Bhupesh Pant
Bhupesh Pant

Reputation: 4349

How strcmp() is returning -1 even though the two values are same?

When I am giving an input as 'x' the compVal is giving the value as -1. I am expecting 0 since both the values are same. Please someone explain the reason.

char ch = getchar();
int compVal = strcmp("x", &ch);

Upvotes: 2

Views: 2972

Answers (6)

coredump
coredump

Reputation: 3107

You have to give to strcmp two strings. A string is an array of char with the last value being \0.

In your example, the second value you are passing it is just the address of a char and there is no string terminator so the function goes blindly ahead until it finds a 0 ( same thing as \0).

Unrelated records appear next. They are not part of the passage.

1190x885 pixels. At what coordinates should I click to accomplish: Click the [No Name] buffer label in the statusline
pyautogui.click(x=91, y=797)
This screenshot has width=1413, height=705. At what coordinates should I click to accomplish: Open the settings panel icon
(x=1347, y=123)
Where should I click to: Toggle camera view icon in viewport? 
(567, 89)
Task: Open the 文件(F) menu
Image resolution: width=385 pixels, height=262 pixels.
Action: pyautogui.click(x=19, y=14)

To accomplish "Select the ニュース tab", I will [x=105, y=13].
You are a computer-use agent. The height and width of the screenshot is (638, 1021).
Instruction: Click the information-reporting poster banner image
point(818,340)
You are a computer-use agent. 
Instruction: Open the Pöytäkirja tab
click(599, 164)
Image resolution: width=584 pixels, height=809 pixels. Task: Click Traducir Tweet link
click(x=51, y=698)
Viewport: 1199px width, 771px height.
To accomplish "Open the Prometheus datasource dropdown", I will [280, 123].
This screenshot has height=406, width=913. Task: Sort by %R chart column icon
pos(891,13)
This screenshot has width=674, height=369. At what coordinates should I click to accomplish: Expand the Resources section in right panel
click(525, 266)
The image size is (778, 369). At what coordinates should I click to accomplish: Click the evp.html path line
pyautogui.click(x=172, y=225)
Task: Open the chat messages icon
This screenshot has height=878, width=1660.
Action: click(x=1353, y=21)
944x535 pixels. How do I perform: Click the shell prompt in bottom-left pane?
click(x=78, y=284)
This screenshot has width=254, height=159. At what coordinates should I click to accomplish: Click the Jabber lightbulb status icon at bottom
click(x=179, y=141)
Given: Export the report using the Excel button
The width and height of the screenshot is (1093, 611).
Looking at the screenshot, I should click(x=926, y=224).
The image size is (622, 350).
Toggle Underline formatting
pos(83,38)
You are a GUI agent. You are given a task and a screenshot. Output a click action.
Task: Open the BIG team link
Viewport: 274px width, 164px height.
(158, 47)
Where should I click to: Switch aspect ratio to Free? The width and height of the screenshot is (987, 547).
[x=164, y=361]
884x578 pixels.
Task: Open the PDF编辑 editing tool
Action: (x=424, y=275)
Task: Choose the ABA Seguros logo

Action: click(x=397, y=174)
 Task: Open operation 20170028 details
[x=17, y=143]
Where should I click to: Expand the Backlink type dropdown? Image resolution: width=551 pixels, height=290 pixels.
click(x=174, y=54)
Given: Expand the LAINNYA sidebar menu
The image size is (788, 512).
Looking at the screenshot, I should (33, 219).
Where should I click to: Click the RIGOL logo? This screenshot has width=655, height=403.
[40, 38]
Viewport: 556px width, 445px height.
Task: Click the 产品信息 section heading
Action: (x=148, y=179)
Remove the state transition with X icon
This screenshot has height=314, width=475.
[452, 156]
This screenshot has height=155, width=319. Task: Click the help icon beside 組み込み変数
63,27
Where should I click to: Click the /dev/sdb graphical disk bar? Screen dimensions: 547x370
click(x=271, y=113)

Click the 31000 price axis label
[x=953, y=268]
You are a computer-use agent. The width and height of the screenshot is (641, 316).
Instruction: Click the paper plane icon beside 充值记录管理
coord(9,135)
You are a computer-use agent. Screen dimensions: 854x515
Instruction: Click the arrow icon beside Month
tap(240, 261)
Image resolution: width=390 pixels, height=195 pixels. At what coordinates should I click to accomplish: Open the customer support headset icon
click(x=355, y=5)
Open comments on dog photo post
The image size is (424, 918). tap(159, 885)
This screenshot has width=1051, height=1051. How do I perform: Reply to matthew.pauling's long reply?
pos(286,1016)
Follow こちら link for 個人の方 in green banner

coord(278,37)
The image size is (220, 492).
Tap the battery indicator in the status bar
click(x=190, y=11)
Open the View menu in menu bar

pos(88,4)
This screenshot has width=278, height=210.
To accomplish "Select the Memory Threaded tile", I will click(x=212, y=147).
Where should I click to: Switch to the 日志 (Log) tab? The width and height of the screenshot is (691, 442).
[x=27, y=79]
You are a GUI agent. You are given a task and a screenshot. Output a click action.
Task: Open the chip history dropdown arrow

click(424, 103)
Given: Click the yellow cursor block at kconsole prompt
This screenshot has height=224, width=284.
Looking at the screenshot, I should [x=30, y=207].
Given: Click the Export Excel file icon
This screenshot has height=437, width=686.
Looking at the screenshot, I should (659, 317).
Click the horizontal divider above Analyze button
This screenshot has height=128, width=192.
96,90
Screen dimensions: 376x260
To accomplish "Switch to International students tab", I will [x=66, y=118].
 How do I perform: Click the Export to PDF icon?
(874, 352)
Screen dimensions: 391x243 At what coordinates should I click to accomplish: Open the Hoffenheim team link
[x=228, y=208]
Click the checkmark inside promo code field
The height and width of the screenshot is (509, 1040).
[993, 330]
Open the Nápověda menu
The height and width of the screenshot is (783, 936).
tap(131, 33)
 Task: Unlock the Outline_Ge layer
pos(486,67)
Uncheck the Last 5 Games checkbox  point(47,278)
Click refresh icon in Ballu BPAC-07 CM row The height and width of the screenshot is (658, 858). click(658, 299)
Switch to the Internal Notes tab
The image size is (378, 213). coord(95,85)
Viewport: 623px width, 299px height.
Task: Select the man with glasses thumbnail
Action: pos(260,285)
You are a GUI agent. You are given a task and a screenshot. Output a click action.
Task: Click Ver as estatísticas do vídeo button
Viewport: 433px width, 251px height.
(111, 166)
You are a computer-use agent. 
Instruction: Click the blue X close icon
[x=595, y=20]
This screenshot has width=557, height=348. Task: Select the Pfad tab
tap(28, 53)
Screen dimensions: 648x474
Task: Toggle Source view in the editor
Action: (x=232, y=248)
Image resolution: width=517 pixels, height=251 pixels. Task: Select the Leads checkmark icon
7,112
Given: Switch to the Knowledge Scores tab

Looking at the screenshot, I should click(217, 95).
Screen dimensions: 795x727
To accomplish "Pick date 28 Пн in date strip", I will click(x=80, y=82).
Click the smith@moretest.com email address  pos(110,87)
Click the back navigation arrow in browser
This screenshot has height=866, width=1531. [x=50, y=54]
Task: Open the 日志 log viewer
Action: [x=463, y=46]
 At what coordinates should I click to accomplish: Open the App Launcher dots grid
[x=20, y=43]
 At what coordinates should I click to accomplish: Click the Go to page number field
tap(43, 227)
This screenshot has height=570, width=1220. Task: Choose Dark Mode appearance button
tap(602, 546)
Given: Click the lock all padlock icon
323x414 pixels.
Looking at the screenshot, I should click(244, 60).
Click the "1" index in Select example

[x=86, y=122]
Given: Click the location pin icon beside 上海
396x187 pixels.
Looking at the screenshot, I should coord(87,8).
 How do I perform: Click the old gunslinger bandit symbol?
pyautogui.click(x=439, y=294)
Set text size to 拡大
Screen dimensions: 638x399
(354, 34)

You should either use strcmp with a char vector like char ch[2] ( One value for the character you want and the other for the \0 I mentioned earlier or, in your case you should just use the == operator since you want to compare only one character.

Upvotes: 8

eyalm
eyalm

Reputation: 3366

You can compare characters directly:

char ch = getchar();

if ('x'==ch)
{
    /* ... */
}

Upvotes: 0

Aloys
Aloys

Reputation: 682

You compare the constant string "x" with a char 'x'. By giving the pointer to that char your make strcmp think it is comparing strings. However, the constant string "x" ends with '\0' but the char you use as a string does not end with '\0', which is a requirement of a string.

x\0
x ^ <- difference found

However, what you are doing might result in a segmentation fault on other systems. The correct fix for this is to put a terminating null character after the input or just compare the chars (in this case that is even better!).

Upvotes: 2

Hogan
Hogan

Reputation: 70529

These are two different data types.

Remember that internally "x" is stored as 'x' and '\0' in memory. You need to make memory look the same for it to work as a string in C.

This will work:

char ch[2];
ch[0] = getchar();
ch[1] = 0;
int compVal = strcmp("x",ch);

Here you compare two arrays of characters. Not an address of a single char and a char*.

Upvotes: 2

Luefox
Luefox

Reputation: 63

You probably shouldn't be using strcmp() to compare single characters.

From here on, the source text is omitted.